= Job =
In the material below, rewrite the lines as a numbered list without blank lines. Begin at the line that has "Screen dimensions: 1000x649", and stop after the line that has "will pyautogui.click(x=55, y=76).".

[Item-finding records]
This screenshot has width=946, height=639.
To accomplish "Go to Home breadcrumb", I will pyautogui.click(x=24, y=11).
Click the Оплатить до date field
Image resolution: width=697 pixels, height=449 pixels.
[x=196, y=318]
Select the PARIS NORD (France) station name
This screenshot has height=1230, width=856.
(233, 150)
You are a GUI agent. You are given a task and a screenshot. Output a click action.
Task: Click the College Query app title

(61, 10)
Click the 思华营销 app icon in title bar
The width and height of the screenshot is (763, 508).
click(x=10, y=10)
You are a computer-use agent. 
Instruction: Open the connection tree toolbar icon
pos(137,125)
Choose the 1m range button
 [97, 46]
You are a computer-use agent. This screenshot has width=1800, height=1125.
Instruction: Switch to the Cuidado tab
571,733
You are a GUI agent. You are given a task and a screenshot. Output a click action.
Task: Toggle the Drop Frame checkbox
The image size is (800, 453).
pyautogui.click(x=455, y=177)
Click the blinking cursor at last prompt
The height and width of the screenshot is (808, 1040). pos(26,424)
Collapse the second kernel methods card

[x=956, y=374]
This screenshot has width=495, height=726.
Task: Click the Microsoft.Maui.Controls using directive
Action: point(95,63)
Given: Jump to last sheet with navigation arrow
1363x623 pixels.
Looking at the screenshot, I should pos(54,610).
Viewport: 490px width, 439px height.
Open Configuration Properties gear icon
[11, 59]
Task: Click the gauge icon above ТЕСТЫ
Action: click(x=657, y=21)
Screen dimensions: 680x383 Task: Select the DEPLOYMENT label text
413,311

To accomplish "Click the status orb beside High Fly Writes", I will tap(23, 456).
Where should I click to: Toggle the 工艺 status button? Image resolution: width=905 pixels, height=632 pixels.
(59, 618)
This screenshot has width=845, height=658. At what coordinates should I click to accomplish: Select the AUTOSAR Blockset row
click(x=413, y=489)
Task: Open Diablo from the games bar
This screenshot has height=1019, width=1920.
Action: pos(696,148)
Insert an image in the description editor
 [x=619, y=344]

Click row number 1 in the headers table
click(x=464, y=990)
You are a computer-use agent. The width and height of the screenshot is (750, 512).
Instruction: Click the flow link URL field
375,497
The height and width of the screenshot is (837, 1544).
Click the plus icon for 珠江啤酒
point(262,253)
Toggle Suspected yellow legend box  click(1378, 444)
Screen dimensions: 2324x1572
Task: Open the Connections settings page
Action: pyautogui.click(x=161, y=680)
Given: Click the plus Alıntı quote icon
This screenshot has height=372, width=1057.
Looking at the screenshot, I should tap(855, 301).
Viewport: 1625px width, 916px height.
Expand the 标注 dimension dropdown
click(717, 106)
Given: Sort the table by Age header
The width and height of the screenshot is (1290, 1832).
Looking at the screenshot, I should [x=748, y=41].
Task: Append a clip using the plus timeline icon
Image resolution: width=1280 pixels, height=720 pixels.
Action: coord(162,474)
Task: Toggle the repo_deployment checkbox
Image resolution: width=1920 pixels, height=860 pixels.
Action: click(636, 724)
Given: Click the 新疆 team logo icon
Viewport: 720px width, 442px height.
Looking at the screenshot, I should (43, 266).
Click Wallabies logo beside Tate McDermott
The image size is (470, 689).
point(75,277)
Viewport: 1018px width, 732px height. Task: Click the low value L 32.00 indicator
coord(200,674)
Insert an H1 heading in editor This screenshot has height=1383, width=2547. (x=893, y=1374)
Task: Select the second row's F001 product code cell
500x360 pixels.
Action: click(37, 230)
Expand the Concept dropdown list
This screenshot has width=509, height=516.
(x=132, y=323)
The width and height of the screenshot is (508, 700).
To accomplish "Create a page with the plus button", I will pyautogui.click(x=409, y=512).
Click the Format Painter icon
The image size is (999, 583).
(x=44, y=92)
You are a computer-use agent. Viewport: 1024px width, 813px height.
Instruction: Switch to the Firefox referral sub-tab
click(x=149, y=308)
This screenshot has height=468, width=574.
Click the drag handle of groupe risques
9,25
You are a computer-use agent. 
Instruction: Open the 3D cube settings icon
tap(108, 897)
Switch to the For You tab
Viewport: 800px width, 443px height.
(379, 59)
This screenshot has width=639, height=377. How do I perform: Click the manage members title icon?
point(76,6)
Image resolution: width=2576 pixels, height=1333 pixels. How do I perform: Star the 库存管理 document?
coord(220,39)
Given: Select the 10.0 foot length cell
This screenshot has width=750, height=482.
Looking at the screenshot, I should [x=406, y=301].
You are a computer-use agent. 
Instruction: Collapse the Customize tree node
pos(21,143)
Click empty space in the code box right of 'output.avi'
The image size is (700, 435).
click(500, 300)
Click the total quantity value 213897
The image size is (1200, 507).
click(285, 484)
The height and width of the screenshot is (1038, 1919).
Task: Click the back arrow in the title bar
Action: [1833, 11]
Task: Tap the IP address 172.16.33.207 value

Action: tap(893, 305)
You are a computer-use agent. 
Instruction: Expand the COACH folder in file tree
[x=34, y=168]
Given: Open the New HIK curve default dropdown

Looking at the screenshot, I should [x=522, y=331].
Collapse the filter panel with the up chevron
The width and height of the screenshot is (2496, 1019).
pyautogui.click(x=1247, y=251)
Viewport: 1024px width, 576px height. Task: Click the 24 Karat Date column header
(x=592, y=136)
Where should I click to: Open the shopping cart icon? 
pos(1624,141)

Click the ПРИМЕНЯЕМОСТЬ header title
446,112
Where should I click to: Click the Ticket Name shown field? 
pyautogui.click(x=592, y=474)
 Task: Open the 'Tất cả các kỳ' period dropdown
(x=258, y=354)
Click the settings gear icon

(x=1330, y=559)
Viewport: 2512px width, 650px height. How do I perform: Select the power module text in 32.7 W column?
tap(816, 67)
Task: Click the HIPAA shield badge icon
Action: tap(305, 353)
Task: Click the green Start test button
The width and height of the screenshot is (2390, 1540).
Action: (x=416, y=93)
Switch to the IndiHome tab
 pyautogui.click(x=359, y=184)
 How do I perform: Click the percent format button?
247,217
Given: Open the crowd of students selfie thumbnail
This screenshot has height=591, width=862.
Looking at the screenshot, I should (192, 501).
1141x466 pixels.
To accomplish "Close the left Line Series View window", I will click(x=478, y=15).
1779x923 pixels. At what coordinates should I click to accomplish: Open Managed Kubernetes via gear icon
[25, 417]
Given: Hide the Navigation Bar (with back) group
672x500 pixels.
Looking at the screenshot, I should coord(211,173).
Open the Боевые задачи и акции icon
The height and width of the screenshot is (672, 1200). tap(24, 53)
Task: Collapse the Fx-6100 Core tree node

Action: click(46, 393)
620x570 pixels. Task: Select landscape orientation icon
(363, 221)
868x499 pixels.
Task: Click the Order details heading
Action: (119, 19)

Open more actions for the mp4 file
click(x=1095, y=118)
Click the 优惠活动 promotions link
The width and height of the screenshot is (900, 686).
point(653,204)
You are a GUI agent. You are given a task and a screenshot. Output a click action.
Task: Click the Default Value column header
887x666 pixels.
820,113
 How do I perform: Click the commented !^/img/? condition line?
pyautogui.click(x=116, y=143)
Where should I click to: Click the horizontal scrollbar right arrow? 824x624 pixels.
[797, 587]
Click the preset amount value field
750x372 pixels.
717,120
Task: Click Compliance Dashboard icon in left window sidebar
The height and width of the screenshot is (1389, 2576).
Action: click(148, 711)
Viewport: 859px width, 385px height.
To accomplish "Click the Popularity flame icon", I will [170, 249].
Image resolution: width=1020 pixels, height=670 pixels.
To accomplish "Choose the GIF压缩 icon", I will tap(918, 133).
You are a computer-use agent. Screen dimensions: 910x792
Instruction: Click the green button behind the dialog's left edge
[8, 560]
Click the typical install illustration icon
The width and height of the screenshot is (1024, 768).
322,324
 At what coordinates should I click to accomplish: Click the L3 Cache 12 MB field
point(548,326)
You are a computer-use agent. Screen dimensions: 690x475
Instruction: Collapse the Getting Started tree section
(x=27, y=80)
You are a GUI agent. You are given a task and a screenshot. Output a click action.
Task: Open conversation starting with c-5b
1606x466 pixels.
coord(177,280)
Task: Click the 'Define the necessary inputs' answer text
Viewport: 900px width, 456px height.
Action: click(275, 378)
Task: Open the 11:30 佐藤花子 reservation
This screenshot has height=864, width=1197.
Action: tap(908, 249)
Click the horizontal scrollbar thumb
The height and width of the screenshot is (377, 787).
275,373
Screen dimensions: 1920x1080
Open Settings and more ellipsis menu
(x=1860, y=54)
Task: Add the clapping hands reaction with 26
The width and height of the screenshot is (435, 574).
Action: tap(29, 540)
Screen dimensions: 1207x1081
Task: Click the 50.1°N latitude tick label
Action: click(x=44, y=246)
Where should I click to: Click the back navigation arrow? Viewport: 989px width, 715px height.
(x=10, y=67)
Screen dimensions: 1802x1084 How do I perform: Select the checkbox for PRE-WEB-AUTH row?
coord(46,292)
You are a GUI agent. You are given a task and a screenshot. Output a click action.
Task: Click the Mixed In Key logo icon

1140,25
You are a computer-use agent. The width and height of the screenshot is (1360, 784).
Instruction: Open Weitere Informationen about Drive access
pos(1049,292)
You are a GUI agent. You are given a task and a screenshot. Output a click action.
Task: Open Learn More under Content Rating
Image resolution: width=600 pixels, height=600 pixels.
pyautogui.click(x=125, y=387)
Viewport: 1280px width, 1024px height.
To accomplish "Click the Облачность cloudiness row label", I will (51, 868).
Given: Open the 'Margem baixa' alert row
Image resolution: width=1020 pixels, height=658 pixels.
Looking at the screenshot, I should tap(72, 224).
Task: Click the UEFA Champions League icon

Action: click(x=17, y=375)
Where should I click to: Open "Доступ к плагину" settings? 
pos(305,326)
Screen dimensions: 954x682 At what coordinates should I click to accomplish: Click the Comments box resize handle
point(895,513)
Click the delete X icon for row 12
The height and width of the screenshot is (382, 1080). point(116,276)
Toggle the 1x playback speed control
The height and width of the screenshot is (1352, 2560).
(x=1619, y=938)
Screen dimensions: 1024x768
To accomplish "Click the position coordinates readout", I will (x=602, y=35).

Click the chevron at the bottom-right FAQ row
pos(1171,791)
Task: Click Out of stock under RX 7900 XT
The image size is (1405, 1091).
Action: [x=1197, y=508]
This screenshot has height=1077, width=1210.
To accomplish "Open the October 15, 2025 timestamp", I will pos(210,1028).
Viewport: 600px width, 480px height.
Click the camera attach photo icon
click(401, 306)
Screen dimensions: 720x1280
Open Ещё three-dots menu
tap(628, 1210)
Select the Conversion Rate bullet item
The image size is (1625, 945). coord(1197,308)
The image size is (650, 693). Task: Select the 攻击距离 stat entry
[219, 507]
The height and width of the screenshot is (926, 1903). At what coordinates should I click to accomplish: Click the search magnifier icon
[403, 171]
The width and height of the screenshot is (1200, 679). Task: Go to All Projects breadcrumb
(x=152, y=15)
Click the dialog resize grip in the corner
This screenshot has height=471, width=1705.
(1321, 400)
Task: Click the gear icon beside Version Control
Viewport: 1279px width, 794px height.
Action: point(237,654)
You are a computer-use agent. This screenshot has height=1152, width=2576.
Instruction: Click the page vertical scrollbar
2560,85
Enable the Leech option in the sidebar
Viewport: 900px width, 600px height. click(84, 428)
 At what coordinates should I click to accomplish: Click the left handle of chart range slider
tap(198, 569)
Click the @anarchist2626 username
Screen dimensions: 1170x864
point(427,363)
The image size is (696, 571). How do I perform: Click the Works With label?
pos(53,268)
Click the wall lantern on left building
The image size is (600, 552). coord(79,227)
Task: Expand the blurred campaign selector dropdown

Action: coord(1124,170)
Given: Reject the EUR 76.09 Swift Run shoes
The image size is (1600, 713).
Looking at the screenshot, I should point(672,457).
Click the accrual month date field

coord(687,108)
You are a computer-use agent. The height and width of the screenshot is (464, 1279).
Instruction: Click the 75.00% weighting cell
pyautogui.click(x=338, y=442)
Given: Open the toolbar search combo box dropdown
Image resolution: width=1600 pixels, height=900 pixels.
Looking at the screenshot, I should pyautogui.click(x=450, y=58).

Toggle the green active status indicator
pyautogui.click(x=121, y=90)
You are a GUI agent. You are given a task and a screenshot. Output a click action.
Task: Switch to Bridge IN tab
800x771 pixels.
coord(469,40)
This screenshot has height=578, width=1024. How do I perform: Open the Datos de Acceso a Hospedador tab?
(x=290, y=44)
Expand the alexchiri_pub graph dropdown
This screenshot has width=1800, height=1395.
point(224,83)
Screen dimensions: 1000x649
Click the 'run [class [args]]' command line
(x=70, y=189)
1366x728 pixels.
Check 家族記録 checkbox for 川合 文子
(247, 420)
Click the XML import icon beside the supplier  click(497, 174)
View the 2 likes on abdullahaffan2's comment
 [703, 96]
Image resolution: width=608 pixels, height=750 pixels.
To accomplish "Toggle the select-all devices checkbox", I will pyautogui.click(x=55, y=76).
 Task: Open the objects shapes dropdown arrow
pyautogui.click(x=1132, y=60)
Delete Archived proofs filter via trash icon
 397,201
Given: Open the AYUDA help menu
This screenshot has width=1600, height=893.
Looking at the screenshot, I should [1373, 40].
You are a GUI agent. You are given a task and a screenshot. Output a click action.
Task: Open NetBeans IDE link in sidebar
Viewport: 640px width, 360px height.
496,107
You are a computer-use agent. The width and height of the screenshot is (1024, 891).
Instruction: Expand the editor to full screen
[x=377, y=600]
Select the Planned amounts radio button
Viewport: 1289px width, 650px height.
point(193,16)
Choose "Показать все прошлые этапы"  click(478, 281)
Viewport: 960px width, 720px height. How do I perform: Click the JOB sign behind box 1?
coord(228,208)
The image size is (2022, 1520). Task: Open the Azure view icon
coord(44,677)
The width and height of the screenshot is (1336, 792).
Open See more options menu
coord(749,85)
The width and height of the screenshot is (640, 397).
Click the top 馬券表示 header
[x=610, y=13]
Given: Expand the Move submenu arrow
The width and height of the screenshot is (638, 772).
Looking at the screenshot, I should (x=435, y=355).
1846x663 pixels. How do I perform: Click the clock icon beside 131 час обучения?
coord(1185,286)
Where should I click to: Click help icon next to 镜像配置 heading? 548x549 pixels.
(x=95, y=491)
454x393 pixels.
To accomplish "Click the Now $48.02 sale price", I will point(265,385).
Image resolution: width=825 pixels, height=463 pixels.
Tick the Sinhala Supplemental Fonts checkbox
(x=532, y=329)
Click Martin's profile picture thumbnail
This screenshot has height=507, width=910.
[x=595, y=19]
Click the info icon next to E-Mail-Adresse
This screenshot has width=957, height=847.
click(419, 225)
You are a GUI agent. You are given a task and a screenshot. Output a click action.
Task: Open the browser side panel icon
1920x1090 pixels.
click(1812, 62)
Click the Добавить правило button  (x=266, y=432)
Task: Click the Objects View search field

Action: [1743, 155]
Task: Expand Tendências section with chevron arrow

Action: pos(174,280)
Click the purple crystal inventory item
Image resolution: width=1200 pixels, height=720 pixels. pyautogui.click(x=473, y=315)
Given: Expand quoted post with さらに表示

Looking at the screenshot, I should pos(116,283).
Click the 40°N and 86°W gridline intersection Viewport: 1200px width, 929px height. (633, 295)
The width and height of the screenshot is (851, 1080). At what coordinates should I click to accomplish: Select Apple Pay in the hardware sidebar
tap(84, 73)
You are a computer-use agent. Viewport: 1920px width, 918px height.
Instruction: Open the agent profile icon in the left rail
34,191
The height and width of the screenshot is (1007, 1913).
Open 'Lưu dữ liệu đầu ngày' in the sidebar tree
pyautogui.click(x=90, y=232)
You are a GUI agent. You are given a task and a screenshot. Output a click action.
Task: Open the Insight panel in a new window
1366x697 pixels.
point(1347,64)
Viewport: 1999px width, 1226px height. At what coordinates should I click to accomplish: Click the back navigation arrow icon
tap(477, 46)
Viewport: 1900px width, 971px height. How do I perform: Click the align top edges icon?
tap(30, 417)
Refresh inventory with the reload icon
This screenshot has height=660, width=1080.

= Exercise response =
1. Screen dimensions: 1000x649
2. Click the 'run [class [args]]' command line
3. (x=70, y=189)
4. 1366x728 pixels.
5. Check 家族記録 checkbox for 川合 文子
6. (247, 420)
7. Click the XML import icon beside the supplier  click(497, 174)
8. View the 2 likes on abdullahaffan2's comment
9.  [703, 96]
10. Image resolution: width=608 pixels, height=750 pixels.
11. To accomplish "Toggle the select-all devices checkbox", I will pyautogui.click(x=55, y=76).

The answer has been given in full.